These are my left cosets so far, according to Lagrange's Theorem I am missing one more left coset right?
\begin{align*} \\(1234)H=&\lbrace (1234), (13), (1432), (24) \rbrace=(13)H=(1432)H=(24)H \\(12)H=&\lbrace (12), (34), (1324), (1423) \rbrace=(34)H=(1324)H=(1423)H \\(23)H=&\lbrace (23), (1342), (1243), (14) \rbrace=(1342)H=(1243)H=(14)H \\(132)H=&\lbrace (132), (234), (124), (143)\rbrace=(234)H=(124)H=(143)H \\(123)H=&\lbrace (123), (134), (243), (142) \rbrace=(134)H=(243)H=(142)H \end{align*}
Of course : you are missing $H$ itself, aren't you? In your own notation,$$ \epsilon H=H=(12)(34)H=(13)(24)H=(14)(23)H $$ completes a list of $24$ elements of $S_4$.
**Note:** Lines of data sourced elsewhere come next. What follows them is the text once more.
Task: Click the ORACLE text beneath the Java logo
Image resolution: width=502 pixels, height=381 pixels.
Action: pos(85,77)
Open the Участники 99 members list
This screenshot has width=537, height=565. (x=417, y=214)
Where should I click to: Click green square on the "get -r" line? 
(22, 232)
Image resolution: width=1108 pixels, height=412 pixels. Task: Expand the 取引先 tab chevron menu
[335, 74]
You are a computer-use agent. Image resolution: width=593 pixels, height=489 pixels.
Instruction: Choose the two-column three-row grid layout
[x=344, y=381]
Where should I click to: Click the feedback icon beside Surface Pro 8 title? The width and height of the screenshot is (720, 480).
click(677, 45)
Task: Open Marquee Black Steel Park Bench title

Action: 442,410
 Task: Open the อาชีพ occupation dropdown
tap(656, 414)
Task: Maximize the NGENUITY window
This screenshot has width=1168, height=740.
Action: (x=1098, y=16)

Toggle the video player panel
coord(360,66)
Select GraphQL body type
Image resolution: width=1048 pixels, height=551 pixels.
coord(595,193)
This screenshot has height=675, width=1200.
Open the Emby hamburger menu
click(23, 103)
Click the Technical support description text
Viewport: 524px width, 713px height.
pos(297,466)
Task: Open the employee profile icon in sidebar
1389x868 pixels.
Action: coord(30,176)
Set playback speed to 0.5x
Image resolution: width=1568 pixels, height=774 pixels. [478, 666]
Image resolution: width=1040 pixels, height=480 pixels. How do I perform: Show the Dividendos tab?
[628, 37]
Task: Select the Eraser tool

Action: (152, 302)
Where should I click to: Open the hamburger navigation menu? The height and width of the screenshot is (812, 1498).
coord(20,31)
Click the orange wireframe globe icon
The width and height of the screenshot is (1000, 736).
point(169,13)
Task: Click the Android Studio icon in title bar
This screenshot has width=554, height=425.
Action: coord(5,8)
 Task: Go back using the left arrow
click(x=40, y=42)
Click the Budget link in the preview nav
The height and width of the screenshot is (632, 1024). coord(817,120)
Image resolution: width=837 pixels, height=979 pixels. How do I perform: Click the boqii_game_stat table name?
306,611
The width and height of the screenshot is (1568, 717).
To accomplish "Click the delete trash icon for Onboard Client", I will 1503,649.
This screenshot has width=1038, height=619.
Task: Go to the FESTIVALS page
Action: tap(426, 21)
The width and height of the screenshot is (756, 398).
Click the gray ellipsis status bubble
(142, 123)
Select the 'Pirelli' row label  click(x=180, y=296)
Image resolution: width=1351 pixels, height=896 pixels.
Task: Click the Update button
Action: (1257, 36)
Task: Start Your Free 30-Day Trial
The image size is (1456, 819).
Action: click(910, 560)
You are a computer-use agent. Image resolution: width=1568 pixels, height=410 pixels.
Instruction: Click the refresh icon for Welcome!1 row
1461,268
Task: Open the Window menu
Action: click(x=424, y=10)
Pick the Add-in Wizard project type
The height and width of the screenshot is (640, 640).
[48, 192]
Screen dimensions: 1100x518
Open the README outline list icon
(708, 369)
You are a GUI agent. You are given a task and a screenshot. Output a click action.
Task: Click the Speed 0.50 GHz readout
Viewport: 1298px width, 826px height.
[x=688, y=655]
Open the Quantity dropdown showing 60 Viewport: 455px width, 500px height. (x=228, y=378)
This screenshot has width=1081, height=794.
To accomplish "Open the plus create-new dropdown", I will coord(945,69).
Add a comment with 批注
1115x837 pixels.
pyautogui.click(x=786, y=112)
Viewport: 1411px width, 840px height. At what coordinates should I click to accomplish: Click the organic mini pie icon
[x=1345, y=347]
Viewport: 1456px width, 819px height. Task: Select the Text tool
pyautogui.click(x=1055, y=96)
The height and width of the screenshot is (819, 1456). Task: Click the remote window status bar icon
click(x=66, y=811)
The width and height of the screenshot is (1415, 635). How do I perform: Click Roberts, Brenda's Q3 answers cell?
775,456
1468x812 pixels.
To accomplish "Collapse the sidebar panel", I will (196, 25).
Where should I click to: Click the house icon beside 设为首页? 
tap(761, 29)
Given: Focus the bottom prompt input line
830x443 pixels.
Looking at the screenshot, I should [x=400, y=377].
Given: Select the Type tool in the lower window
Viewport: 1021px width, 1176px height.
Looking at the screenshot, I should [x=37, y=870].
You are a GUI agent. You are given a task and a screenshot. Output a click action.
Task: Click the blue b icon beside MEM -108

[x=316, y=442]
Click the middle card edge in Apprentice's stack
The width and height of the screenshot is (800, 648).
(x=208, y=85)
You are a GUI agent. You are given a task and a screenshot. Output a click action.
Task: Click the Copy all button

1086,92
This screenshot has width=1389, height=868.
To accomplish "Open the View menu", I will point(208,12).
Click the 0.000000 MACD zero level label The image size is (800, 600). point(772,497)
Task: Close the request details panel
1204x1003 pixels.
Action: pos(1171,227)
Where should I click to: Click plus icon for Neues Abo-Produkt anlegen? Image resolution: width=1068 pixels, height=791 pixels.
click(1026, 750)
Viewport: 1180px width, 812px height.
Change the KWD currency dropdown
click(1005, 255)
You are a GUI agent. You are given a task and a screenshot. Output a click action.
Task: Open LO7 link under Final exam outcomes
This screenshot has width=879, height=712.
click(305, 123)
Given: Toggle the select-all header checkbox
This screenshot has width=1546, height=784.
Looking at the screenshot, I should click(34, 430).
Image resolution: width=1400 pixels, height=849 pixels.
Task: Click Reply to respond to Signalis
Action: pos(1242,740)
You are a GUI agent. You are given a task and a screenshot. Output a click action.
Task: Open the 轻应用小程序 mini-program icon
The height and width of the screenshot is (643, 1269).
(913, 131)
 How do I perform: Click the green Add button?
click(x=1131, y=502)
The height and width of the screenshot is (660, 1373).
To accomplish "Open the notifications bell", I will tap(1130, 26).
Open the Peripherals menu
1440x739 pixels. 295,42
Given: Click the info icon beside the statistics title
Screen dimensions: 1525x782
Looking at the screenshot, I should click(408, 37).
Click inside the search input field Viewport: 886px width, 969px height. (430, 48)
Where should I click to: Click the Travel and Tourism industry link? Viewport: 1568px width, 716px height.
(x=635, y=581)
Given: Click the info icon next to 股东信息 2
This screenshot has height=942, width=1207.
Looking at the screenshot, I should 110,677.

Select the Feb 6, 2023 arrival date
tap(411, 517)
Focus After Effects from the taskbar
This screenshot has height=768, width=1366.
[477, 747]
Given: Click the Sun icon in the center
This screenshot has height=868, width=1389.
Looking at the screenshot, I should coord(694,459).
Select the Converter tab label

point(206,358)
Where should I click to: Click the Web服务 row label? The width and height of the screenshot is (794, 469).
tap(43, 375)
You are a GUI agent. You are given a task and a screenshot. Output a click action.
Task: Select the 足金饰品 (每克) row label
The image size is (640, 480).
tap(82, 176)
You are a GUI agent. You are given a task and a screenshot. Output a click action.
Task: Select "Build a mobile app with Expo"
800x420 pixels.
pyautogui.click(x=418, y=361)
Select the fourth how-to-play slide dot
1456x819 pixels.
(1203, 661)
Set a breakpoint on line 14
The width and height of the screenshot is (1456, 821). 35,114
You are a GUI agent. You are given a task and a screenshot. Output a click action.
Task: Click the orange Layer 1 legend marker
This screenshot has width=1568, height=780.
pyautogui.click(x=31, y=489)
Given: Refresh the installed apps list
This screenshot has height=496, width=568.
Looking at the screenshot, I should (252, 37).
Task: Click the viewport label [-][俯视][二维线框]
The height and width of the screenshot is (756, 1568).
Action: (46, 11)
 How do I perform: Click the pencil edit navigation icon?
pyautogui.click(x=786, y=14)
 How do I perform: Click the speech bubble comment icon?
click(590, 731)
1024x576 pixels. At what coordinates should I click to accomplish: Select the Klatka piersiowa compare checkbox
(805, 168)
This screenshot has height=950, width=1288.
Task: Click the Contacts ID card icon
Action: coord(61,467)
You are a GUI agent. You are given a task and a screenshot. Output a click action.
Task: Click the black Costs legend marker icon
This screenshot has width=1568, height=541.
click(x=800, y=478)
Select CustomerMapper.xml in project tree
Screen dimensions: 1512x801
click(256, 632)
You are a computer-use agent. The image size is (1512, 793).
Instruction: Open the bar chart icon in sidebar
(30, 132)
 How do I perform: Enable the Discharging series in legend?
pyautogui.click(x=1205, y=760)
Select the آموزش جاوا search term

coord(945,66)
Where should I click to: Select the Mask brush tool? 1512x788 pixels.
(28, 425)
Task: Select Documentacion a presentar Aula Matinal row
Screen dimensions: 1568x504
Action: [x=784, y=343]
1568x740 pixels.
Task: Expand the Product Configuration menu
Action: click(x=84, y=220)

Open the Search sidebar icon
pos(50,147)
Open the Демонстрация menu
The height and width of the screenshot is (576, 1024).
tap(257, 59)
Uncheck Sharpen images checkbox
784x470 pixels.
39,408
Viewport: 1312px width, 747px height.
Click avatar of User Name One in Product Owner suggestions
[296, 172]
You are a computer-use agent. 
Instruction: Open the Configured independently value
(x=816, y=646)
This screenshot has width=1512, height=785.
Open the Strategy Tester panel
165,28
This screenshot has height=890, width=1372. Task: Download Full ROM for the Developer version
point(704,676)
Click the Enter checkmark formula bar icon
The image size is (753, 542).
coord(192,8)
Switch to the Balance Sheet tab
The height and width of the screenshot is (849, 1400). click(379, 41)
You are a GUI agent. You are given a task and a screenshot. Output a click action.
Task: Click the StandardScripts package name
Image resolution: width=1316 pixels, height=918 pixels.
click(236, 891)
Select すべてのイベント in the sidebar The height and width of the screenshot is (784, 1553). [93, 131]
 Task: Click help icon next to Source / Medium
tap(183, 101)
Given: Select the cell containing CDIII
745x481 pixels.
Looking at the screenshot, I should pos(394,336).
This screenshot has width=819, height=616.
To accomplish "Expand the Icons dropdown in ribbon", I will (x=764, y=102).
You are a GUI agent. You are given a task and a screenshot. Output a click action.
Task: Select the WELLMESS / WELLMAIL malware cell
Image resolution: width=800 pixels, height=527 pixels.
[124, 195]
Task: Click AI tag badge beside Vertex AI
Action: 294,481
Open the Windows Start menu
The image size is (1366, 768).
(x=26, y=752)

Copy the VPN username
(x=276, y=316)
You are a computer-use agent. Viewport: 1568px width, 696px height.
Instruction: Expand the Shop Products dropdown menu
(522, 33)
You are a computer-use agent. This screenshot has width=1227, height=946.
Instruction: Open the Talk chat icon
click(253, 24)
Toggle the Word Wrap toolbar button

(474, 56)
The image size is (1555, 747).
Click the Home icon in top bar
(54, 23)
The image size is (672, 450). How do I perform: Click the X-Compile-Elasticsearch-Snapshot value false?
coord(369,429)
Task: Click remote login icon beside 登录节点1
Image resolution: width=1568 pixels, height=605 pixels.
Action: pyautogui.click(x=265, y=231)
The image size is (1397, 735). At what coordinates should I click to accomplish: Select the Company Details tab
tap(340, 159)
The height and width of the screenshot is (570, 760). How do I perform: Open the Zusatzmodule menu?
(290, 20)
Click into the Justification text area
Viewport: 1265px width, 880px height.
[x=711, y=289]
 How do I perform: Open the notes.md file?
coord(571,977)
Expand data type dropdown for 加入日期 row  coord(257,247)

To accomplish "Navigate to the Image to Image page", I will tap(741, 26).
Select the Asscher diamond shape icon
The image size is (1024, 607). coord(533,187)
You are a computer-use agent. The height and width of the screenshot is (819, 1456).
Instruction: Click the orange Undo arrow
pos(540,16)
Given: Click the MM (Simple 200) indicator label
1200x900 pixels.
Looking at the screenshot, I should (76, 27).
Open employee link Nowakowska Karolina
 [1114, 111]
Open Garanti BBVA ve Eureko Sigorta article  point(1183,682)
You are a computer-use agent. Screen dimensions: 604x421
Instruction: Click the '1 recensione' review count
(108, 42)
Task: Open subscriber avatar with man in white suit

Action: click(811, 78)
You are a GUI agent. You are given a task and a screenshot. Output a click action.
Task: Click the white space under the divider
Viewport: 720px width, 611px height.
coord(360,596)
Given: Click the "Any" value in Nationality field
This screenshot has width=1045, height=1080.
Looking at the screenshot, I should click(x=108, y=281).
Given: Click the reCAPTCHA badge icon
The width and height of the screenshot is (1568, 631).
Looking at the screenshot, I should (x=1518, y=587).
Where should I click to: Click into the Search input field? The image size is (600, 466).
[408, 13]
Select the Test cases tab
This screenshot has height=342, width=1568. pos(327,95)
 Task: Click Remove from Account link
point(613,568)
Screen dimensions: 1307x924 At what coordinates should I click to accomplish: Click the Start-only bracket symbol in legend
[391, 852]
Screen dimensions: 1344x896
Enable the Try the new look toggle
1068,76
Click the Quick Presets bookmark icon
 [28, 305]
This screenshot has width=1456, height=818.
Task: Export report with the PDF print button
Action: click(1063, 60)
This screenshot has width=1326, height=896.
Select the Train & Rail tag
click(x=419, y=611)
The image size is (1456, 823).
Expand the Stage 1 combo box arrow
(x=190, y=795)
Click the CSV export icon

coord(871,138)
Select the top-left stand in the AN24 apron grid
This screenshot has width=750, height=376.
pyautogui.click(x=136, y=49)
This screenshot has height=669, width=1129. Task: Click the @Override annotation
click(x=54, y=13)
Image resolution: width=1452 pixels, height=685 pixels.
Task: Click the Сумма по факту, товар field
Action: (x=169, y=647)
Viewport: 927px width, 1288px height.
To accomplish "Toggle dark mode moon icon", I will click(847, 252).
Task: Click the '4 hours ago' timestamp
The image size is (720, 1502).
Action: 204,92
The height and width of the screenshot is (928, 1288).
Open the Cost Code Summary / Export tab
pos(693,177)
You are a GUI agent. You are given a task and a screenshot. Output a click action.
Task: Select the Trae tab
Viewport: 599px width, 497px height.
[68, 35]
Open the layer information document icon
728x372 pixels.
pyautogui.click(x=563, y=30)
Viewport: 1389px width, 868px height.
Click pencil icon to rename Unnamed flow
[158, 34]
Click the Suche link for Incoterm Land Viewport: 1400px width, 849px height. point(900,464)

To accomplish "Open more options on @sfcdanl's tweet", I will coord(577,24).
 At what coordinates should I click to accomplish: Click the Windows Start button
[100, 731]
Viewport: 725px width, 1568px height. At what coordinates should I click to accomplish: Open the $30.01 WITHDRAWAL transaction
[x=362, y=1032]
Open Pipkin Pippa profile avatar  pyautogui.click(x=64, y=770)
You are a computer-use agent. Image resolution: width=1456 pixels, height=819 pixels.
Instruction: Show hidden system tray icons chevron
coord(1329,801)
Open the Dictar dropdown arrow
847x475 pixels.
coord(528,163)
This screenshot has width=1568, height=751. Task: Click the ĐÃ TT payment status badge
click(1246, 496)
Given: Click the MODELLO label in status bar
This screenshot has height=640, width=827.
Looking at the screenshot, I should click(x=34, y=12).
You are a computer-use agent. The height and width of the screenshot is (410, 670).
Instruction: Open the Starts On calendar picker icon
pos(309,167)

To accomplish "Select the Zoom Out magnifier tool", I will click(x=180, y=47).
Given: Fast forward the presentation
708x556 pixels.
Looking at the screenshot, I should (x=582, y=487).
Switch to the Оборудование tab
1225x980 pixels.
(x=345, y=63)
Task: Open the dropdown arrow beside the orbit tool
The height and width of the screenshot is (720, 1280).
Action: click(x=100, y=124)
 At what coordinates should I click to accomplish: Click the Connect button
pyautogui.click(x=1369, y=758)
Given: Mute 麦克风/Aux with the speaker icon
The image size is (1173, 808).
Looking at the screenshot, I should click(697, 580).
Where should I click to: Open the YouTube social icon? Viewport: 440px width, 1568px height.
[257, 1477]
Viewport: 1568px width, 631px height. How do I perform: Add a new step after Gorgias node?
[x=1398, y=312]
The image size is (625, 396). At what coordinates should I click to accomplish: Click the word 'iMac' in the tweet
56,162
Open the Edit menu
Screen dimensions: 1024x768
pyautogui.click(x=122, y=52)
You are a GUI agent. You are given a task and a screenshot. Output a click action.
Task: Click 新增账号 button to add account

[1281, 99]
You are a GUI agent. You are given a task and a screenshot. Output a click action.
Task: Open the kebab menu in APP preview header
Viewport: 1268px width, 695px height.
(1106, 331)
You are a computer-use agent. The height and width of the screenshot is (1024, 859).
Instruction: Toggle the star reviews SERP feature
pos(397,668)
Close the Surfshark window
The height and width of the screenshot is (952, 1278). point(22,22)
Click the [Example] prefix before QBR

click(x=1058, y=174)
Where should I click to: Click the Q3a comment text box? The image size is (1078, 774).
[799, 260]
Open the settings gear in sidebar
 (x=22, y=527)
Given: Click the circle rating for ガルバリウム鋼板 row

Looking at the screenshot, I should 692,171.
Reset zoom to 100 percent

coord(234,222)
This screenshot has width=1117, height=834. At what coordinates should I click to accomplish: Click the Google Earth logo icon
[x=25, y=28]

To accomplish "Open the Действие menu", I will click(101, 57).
I should add that the way you enumerate the elements of every coset is very useful, because it gives you candidates which can generate remaining cosets. For example, when you wrote down five lines and $20$ elements, I had to only see which elements were missing from the list of elements to see all the remaining elements of the last coset. This turned out to be $H$ itself, which is always a left/right coset of itself, as you will not forget from now on!